**REQUIRED WORK:**
**1.** Which genres does the blog post about first novels name?
**2.** Can you condense the paragraph of the blog post about first novels that begins "First Novels-every writer has one" into two or three sentences, keeping its main points?
**3.** Go on with the blog post about first novels, picking up right after its final sentence.

**TEXT SECTION:**
********
Monday, November 14, 2011

First Novels

First Novels-every writer has one.  For the reader, first novels can be a chancy business.  You can either fall into a whole new world in the first sentence, or you can waste hours trying to.   Lately I have found several first novels that have captivated me from the first page.  Some are new this year, but some are from a few years ago that I somehow missed.  I have found some new favorite authors that I thought I would share.

I’ll read romance, mystery, fantasy, and most other genres but the one genre I generally stay away from is science fiction.  So imagine my surprise that one of the best novels I’ve read recently has been a science fiction novel, Ready Player One by Ernest Cline .  The year is 2044; the Great Recession of 2008 never ended; natural resources have been depleted; and governments are failing.  Most people spend their time in the online virtual world, OASIS.   The creator of OASIS, James Halliday, dies and leaves his entire fortune and control of OASIS to the winner of a virtual quest.  Halliday was a 1980’s trivia buff, and the quest is full of 1980’s references, music, and video games.  Millions of people begin the quest for the Easter Egg hidden somewhere in the many worlds of OASIS.  Wade Watts stumbles upon the first clue, and his life changes.  The whole world is watching as he and other competitors try to solve the puzzle—some willing to commit murder to win.  Cline has crafted a world that seems all too real and plausible; however, it is the characters that make the story come alive and remain memorable.
********
**DATA LISTING:**
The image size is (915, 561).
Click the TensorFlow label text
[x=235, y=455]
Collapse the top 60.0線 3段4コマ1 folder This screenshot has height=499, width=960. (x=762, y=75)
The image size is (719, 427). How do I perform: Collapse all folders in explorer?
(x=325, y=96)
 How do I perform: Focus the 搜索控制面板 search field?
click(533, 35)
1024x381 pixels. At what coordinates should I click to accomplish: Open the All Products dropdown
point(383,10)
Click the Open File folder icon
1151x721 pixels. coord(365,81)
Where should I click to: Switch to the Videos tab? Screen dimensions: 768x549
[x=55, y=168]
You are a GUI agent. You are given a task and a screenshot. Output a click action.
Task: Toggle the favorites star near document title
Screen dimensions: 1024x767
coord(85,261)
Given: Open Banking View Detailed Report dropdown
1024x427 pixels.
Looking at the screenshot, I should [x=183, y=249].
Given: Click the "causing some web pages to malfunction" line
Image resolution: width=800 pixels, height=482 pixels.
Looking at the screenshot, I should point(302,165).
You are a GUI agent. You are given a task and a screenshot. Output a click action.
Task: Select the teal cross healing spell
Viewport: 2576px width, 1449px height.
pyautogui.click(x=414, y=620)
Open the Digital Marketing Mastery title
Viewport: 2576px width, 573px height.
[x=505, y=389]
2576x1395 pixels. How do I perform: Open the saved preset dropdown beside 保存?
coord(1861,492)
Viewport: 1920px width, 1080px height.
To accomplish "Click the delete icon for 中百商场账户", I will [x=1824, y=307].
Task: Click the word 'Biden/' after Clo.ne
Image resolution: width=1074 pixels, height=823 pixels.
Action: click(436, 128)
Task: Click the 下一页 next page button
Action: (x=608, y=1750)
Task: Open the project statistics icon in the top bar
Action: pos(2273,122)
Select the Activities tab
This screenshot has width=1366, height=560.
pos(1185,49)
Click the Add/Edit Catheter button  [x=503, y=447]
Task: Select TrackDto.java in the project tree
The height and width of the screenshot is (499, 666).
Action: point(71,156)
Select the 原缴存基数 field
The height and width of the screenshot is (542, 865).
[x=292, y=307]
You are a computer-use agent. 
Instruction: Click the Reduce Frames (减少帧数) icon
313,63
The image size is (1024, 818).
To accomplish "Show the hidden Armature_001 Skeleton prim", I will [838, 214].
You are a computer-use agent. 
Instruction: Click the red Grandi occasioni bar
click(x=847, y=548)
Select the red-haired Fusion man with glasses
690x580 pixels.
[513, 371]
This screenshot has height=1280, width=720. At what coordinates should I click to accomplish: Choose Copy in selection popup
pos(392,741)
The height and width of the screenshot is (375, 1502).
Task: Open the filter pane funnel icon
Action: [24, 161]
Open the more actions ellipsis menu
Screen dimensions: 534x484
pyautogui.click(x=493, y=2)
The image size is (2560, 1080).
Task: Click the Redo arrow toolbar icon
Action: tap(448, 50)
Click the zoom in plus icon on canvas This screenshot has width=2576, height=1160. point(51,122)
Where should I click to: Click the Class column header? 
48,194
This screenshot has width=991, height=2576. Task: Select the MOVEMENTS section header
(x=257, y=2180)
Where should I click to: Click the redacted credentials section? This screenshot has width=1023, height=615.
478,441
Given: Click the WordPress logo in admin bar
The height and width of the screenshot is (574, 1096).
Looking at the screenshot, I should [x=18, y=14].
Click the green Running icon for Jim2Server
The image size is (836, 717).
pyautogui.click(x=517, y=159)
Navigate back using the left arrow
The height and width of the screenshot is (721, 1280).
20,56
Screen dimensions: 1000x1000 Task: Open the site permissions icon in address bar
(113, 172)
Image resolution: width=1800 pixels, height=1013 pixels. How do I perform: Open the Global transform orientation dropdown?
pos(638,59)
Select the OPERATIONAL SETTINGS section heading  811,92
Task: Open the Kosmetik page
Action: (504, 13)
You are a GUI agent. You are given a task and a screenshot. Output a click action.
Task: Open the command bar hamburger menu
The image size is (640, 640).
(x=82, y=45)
********
**RESPONSE LIST:**
**1.** Romance, mystery, fantasy, science fiction

**2.** Every writer has a first novel, and for readers they are a gamble: some pull you into a new world from the first sentence, while others waste hours of your time. Recently the writer has found several first novels that were captivating from the first page. Some came out this year and some a few years earlier, and the writer wants to share these new favorite authors.

**3.**
Another first novel from this year is Night Circus by Erin Morgenstern.  The novel starts with the reader going to a very special circus.  The circus, open only at night, always arrives mysteriously with no advance warning.  The reader is taken through a black and white tented circus where the lines between real and magic are very thin indeed.  Behind the scenes of the circus, a competition and a great love affair are taking place between two rival magicians, Celia and Marco.  Only one can be declared the winner, and death will come for the loser.  The sounds, the smells, and the sites of the circus come alive through Morgenstein’s beautifully lyrical language and storytelling.

In the Shadow of Gotham by Stefanie Pintoff was published in 2009 and won the Mystery Writers of America First Crime Novel Award, but I missed it and didn’t read it until this year.  Detective Simon Ziele left New York City following the death of his fiancé in 1905.  Wanting to retreat to a slower, quieter life, he moves to a small town.  Only a few months into his new life, he realizes death and violence can happen anywhere when a young woman is brutally murdered in his new town.   As he begins investigating, Ziele is contacted by Alistair Sinclair, a criminologist at Columbia University, who claims that he knows who did it--a violent man named Michael Fromley.  Detective Ziele must find out if Sinclair is telling the truth or someone with other interests is framing Fromley.  I very much enjoyed this historical mystery; it was very well plotted with a wholly believable conclusion.  I’m looking forward to the other two books in the series.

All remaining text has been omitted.